Dog Killed in Spring Loaded Trap

Image from petition started by Manitoba Animal Save

Cathy Gagnon struggled to free the body-gripping trap from her beloved dog, Ruby. For thirty minutes she tried to pry open the device with sticks and her own hands, desperate to save her companion. Ruby slowly died, killed by a trap that had been laid with fish, to lure animals into the area.

The conibear trap was deliberately set by a man reportedly protecting his backyard chickens from coyotes, at the edge of his property located on a residential street where his neighbours, their children and family pets lived, and where people like Cathy walked their dogs on public land next to his property just north of Winnipeg.

 Conibear traps are steel, spring-loaded, body-gripping traps, designed to break the neck and strangle a caught animal. They are legal in Manitoba, even within City limits, in residential neighborhoods just like yours. Although they are marketed as “instant kill” and more “humane” than leg holds or snares, this is not reality. It is impossible to ensure that only “target” animals are caught, and that the user has set the correct angle, speed and size to guarantee an instant kill.

 The Conibear 330 used to kill Ruby was not recommended for use on coyotes or larger animals but this man still chose to use it because there was nothing to prohibit his inappropriate use for his target.  Ruby was (18 kgs/40 lbs), no larger than a small child and not as large as a coyote. 

According to the Canadian Federation of Humane Societies, the Conibear leaves animals “seriously injured and suffering for many hours or days before being found by trappers.” Two rectangular frames make up the trap, and when the trigger is activated, the frames slam shut on the animal. Many times, this leaves the animal critically injured, causing a slow, agonizing death.  Information available from the Fur Institute of Canada as  of  February 2021, confirms that the Conibear  is not certified for use on coyotes under the Agreement on International Humane Trapping Standards to which Canada is a party.  Although not yet mandatory, those that have been certified are restraining traps –not kill traps.

Dozens of incidents like this have happened in Canada over the past decade, of pets being captured in these wildlife traps. Conibear traps do not discriminate. They often snare non-targeted animals and even humans. Last summer, a hiker in Manitoba got his foot stuck in one off a park trail.  Over and over again use of the Conibear traps has proven  that they are dangerous for pets and people, causing an extremely cruel , agonizing death and serious and long lasting injury to any living creature caught in them. The traps are strong enough to seriously maim, injure and kill a child. 

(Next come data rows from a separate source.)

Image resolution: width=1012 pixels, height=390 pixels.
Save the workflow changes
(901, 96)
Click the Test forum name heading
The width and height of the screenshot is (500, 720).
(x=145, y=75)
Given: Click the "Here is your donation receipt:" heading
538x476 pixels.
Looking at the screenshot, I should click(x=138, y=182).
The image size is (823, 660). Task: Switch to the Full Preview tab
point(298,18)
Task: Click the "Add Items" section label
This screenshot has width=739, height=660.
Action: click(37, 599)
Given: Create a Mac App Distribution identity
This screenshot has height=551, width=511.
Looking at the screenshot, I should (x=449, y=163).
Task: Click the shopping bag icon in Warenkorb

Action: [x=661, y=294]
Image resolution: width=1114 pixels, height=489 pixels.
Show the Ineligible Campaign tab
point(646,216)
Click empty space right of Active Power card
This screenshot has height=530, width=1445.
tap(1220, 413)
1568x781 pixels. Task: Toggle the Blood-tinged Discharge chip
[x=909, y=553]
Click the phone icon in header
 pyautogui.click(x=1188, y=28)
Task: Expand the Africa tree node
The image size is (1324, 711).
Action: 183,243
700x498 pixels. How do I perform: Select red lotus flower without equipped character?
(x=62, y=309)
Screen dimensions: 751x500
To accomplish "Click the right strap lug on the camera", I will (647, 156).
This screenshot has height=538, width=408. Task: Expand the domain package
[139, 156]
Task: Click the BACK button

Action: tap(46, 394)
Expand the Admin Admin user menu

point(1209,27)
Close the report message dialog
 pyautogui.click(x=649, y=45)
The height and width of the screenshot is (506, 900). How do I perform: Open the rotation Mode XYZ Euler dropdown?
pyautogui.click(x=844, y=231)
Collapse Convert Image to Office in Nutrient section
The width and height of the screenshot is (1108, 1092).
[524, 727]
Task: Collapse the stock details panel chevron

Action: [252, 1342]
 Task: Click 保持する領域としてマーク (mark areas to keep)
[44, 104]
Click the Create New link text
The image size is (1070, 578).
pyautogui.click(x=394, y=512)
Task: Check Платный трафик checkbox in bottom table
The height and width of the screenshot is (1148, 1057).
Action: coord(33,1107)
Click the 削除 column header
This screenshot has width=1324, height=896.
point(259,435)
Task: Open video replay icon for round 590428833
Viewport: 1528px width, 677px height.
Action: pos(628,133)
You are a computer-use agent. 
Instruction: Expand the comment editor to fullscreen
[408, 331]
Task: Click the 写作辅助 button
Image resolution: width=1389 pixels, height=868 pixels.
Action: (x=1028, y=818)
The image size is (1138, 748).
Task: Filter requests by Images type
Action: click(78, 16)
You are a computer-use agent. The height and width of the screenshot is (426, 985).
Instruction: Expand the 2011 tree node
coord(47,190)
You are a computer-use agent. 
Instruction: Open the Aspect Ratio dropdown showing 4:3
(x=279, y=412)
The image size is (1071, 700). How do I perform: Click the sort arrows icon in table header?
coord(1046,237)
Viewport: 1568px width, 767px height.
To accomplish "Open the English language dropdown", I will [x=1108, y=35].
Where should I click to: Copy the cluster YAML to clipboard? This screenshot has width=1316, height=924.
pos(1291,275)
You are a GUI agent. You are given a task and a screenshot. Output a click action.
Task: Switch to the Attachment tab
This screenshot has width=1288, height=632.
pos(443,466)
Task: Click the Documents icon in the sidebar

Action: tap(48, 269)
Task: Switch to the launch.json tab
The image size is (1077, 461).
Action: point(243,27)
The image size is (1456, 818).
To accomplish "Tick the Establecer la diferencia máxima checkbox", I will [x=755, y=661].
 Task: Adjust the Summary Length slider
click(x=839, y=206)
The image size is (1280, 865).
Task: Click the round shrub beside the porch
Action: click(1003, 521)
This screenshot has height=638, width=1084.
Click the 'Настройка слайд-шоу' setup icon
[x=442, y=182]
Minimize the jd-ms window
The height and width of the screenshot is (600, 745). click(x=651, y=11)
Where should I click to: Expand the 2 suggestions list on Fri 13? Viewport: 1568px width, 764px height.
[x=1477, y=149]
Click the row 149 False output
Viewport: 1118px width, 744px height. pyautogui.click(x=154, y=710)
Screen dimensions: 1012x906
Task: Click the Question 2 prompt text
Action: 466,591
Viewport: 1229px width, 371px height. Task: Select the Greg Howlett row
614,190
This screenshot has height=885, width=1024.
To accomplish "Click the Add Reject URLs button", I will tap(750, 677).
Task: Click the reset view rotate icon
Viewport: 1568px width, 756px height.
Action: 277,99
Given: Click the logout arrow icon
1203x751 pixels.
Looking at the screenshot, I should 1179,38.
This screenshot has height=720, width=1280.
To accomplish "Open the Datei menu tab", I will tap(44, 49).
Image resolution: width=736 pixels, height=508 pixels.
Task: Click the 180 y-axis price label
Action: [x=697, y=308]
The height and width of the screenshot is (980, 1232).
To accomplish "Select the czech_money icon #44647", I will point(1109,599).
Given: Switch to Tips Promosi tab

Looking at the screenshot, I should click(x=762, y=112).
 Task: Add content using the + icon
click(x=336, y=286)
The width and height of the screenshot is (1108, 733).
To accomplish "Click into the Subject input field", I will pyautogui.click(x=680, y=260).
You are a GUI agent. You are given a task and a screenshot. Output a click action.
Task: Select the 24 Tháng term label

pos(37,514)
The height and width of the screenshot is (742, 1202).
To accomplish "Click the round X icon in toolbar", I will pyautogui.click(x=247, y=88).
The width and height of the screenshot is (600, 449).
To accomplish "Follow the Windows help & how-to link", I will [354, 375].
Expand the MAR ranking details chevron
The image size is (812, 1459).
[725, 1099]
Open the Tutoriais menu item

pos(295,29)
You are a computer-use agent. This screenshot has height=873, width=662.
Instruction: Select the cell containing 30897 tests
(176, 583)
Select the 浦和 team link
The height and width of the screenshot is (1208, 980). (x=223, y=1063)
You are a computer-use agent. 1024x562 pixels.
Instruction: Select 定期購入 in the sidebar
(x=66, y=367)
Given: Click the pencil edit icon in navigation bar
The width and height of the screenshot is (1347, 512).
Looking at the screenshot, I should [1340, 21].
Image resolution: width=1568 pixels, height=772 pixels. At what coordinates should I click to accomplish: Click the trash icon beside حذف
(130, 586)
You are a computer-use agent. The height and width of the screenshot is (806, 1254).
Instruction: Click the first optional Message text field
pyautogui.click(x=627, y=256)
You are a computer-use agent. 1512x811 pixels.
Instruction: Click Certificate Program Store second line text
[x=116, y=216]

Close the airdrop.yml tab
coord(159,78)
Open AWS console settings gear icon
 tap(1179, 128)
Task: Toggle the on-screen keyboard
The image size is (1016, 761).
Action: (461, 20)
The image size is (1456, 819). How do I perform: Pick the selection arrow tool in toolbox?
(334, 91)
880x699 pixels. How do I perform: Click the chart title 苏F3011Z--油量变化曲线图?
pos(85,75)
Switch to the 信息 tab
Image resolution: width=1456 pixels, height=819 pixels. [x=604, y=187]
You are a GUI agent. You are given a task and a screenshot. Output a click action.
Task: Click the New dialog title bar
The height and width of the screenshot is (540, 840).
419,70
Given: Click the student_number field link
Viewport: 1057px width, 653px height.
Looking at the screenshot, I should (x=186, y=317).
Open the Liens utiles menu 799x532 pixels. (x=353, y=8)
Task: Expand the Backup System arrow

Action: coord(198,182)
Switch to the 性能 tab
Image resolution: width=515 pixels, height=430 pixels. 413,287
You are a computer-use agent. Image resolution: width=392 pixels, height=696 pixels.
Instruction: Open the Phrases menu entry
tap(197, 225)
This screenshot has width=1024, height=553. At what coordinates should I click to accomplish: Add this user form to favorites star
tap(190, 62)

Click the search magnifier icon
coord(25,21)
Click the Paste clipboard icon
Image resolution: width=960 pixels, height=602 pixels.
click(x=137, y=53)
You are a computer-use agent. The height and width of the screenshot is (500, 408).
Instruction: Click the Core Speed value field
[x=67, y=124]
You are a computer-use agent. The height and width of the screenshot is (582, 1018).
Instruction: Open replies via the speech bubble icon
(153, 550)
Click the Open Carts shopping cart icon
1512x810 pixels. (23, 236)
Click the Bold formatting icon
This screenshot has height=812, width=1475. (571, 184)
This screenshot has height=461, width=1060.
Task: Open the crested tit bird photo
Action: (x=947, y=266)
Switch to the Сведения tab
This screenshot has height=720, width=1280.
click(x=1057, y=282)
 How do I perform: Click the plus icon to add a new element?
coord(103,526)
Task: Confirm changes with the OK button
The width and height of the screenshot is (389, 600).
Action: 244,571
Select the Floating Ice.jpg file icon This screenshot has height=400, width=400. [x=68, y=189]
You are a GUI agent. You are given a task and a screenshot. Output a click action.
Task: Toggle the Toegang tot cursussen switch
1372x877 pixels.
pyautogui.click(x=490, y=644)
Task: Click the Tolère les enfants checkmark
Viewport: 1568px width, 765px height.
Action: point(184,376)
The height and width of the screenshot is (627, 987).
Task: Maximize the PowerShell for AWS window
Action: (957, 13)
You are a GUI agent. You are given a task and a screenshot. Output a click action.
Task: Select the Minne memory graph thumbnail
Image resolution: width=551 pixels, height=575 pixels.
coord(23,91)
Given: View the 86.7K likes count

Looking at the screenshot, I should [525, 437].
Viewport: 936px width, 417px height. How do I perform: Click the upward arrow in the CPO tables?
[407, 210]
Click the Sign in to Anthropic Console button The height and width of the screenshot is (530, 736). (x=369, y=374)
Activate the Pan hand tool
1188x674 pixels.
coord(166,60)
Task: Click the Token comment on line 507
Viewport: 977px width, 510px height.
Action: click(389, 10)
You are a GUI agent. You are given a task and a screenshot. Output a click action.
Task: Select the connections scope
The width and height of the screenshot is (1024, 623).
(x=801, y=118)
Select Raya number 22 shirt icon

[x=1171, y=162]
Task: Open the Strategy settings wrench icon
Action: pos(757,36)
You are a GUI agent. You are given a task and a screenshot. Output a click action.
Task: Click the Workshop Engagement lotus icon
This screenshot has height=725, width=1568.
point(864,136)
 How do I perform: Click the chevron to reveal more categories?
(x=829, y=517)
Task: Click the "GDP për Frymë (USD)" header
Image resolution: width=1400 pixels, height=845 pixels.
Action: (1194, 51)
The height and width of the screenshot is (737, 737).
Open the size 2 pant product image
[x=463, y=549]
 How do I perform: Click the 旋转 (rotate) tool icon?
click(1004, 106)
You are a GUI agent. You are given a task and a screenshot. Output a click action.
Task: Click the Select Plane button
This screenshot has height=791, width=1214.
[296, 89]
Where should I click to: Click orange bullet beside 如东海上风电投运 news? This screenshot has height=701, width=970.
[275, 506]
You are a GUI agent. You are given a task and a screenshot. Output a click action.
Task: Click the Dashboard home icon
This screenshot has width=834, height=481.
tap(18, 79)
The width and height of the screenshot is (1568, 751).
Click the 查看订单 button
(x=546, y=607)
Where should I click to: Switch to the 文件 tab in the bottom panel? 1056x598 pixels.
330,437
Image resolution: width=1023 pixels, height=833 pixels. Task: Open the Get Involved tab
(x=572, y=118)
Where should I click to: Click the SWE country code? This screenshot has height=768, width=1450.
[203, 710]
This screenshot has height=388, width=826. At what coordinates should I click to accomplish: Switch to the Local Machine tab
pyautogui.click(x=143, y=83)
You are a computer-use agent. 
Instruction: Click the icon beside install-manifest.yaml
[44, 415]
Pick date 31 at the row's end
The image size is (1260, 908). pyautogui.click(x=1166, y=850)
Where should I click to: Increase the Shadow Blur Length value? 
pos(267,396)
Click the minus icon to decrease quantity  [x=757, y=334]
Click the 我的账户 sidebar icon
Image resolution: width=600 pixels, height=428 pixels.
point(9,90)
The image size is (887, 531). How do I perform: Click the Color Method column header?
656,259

These traps are still legal in Canada, but spring-loaded steel jaw traps are banned in 88 countries, including all of Europe. Nine states in the US have also prohibited the use of these types of traps. It is time for Manitoba to do the right thing and ban these dangerous traps.  There are many alternate methods to guard your property from predators, such as fences, predator-proof reinforced shelters, or alarm animals, such as donkeys and guard dogs.  There are a good number of legitimate organizations offering a wealth of information about  humane options to discourage wild animals from entering  your property. 

Animal Justice, The Fur Bearers and The Winnipeg Humane Society are also seeking a provincial ban on these types of traps. We call on the Manitoba government to ban all body gripping traps, including the Conibear, throughout the province.